To a query on whether embedding AI in the syllabus for the younger generation was crucial to prepare individuals for what is coming, Tan said that countries in Europe had already implemented AI in their education systems. Also, some companies were already using facial recognition in research and targeted marketing. “If you don’t join the race, you will be out of it,” she said. “You have to learn how to use it.” Responding to a query about why AI is called artificial when it appeared more advanced, Lim said that its ‘intelligence’ was equal to that of humans.
“AI can replace humans when correcting mistakes in manufacturing (for example)…and has taken over some of the technician’s functions,” he said, but added that it was unable to replace humans completely; it takes over jobs so that humans can be more productive. “What makes us more productive is our ability to analyse the results of AI.” Generative AI can give quick answers, analyse and even produce an action plan, thereby making employees more productive; this allows humans to plan better, and take planning to the next level.
Noting that risk management was about how an organisation can anticipate change, Tan used the examples of two local banks in Malaysia to illustrate how AI can both support and be the change that is required. In their efforts to ‘humanise’ their financial services, both banks went to great lengths to implement digital functions but included training at all levels from the top down because they took the approach that an integrated approach could generate growth, safeguard the company, and allow for the management of new trends.
Other areas that need to be considered for risk management include ethics, privacy, data integrity, risk appetite and assessment. She said that Singapore had already established an AI Readiness Index to see how an organisation is ready for growth using AI, and how they are protecting their assets and data. Lim remarked that AI insights were now replacing direct observation, with generative AI capable of detecting overpayment process issues. “Generative AI can detect audit issues,” he said. “With generative AI, users now do not need to have knowledge of a domain to be effective.”
How should AI be managed when it comes to privacy, especially since it is programmed to collect all data?
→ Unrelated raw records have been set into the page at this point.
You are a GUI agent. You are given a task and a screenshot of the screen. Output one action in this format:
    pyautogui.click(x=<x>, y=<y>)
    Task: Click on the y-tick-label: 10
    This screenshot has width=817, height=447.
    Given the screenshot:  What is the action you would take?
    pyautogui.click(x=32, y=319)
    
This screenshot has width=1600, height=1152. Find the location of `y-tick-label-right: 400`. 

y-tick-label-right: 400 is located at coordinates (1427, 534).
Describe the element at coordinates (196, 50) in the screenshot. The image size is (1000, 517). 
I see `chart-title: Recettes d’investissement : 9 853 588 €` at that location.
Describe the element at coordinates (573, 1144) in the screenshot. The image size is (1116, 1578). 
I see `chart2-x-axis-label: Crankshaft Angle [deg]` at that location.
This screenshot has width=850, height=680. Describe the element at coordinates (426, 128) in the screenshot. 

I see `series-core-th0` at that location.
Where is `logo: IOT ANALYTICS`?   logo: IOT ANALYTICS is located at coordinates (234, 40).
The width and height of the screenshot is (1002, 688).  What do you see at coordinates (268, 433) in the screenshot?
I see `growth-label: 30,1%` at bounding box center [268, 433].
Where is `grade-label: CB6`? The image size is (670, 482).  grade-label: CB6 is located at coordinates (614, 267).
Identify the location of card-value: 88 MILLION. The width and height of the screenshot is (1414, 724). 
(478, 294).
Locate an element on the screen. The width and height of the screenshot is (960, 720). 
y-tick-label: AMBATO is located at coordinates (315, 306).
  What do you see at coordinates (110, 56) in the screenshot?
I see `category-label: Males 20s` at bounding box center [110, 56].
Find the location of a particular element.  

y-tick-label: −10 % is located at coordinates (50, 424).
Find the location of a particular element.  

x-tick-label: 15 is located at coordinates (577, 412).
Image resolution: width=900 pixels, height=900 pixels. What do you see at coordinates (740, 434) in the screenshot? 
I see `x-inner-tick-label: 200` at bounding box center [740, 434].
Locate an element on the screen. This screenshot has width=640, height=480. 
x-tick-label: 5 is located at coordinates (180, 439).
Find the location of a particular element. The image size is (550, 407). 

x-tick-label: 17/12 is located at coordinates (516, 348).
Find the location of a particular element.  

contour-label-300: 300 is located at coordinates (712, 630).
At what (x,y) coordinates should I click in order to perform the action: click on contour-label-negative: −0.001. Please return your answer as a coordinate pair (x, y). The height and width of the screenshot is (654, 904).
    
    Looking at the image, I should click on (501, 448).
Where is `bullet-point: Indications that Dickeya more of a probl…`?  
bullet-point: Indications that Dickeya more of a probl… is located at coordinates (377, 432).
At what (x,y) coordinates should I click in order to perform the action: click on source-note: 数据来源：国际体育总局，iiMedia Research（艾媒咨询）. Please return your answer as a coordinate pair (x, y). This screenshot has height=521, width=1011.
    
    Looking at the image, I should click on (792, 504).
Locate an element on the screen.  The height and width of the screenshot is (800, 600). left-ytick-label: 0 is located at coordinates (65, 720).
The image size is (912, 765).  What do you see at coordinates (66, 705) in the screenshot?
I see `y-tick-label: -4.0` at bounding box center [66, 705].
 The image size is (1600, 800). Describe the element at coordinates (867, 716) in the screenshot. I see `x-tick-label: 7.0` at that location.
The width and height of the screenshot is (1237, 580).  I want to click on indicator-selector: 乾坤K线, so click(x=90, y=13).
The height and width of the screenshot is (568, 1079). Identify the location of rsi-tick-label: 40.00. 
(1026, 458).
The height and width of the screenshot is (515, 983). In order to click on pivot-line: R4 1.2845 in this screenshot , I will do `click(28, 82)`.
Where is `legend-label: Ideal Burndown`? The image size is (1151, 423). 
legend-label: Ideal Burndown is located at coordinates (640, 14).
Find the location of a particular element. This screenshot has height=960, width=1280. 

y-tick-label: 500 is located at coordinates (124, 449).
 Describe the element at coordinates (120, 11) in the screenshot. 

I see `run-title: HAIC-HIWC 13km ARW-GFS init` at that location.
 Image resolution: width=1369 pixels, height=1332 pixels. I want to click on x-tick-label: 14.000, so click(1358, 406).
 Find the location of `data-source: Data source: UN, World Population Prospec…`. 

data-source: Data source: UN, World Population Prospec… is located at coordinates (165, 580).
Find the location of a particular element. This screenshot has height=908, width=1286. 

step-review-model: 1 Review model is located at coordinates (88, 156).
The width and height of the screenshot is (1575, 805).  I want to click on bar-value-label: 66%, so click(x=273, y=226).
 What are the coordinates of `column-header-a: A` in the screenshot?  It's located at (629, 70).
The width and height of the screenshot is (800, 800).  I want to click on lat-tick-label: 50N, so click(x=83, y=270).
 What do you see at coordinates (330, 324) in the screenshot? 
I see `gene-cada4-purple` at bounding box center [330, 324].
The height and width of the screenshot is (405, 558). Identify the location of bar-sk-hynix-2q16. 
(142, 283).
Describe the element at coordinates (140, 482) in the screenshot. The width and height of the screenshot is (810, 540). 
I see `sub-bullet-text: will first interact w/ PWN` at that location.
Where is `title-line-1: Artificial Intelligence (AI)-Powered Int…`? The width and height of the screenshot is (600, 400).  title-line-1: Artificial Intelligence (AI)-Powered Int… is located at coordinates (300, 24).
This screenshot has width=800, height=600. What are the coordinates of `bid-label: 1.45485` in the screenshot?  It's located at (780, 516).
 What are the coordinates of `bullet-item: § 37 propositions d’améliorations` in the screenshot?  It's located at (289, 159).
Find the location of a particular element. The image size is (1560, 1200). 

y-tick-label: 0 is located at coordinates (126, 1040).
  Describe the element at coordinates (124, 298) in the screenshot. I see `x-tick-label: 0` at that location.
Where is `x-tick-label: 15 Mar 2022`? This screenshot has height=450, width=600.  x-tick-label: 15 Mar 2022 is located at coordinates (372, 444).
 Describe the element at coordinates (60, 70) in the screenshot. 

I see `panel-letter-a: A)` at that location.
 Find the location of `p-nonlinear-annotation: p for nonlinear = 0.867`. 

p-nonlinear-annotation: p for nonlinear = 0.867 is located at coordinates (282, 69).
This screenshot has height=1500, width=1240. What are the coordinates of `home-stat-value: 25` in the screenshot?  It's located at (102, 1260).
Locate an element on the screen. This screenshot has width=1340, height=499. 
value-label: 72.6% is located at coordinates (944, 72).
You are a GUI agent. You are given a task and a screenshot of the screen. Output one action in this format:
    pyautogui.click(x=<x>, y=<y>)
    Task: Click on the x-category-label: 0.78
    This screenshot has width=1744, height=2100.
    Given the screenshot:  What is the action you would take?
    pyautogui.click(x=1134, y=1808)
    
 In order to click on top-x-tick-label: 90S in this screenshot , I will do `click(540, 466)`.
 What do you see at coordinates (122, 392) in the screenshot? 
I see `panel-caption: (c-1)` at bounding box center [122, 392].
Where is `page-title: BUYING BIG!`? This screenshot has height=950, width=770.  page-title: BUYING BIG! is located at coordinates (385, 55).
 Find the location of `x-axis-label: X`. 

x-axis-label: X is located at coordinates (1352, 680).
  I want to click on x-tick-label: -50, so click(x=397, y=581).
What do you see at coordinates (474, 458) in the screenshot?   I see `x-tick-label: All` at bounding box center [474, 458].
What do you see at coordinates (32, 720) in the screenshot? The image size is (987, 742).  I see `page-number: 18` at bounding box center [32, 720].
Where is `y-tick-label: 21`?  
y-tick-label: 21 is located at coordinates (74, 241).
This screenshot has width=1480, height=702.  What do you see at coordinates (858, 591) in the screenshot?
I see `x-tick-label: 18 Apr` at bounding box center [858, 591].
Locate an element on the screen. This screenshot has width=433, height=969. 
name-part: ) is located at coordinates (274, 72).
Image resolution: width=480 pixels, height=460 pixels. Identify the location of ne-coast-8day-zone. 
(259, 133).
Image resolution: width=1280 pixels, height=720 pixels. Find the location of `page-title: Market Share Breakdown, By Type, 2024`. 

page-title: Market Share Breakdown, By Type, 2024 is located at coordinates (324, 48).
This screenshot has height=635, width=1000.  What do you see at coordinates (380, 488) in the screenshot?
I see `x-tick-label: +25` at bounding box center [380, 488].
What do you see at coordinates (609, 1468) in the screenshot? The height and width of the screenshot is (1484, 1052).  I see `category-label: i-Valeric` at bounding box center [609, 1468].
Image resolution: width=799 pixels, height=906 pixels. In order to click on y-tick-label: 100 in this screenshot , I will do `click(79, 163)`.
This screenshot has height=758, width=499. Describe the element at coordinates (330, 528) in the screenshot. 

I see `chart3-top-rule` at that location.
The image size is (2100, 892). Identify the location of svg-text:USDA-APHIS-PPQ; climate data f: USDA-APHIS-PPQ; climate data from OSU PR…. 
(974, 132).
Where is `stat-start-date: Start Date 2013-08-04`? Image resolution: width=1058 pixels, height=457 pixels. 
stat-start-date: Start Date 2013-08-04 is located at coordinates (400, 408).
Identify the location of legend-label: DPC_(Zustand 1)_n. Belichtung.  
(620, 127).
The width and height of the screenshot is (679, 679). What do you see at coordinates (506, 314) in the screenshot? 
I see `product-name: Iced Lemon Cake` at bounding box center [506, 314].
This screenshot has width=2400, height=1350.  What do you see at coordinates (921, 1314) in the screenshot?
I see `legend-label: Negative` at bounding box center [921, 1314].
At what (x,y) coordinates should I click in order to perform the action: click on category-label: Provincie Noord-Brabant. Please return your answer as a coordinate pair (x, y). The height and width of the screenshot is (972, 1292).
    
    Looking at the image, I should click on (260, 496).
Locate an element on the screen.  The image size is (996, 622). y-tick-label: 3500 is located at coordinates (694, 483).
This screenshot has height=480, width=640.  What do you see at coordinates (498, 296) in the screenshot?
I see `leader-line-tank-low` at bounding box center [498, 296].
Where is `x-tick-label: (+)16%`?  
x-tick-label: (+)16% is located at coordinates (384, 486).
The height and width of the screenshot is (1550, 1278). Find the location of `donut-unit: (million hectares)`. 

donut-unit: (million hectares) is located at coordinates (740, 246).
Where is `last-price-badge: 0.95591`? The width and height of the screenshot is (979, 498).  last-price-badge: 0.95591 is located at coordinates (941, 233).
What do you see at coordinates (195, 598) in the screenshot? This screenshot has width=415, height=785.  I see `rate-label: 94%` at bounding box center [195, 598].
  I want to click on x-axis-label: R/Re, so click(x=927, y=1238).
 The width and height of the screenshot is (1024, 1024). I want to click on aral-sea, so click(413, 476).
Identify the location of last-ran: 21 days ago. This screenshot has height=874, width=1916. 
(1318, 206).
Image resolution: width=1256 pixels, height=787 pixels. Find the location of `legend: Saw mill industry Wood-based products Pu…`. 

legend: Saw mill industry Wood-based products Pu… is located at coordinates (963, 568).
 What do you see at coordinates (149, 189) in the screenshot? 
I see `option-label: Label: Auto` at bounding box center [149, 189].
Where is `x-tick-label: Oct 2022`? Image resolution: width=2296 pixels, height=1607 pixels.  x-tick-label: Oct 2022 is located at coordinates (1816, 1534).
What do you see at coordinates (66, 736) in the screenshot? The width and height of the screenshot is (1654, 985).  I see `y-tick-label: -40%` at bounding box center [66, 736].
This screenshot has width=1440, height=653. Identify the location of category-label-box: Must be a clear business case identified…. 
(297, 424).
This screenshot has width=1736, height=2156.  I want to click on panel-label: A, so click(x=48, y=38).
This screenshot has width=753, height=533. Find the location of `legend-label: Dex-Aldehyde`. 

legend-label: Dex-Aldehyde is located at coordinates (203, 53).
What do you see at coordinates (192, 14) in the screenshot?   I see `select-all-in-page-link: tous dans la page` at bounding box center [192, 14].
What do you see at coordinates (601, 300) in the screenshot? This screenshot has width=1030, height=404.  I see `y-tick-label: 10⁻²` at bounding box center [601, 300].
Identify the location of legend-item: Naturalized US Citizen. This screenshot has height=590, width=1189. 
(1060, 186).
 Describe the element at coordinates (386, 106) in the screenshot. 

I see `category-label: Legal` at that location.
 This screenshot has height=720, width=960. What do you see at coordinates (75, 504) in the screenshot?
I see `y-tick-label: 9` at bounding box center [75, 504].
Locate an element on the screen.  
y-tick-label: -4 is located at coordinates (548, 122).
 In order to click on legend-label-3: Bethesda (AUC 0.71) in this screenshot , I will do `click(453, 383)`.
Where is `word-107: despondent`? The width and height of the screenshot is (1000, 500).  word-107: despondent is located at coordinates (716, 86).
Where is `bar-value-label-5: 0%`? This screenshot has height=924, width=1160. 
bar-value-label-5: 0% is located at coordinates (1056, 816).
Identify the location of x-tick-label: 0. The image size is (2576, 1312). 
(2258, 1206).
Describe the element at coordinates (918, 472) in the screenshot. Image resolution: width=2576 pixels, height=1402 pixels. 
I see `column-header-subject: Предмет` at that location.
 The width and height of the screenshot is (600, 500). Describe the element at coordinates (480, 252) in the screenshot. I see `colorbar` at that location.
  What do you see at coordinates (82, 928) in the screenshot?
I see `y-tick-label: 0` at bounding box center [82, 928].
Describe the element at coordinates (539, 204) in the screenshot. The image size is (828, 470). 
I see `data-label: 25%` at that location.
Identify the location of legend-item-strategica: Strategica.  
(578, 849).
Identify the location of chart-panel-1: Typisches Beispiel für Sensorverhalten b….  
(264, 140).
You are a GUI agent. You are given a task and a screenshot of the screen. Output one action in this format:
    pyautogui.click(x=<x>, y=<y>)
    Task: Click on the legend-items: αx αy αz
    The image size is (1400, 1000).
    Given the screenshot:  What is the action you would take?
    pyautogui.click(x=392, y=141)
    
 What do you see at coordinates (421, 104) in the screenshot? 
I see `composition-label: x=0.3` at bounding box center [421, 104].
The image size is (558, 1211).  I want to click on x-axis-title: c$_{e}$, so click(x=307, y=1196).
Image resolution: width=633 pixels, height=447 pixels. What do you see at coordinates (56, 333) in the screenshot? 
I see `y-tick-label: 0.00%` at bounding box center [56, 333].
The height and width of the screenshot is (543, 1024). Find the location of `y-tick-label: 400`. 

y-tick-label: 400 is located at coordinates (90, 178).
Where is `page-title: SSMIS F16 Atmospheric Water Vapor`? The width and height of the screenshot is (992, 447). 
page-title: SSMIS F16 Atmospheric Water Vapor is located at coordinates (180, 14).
Tan said that this was where the human element should be applied; AI can only mimic human intelligence. “It is up to us to have a policy to say what you can or cannot do,” she said. “Be open to encourage adoption and use, but be wary about what it can do. If you use it for marketing, for example, there should not be bias towards one sector. AI helps, but we need the human brain, intellect and nuances, to decipher challenges, diagnose analytics, see trends and deduce other practices.”
Dr Husin suggested the formation of a regulating body to look into the emergence of new technologies to curb their abuse. “You need an AI commission to tap into AI machines to know if they are breaching privacy laws,” he said. “There will be rapid automation in the years to come, and human interaction may be too slow to address privacy issues. A regulatory body is necessary, maybe under the Ministry of Science, Technology & Innovation, to regulate the emergence of new technologies. Lim noted that the bias was already evident, in hiring processes for example, where AI tended to discriminate between candidates. “Diversity – ‘DI’ – will become key in years to come,” he said. “How do we ensure there is no bias against diversity? AI can go against DI.”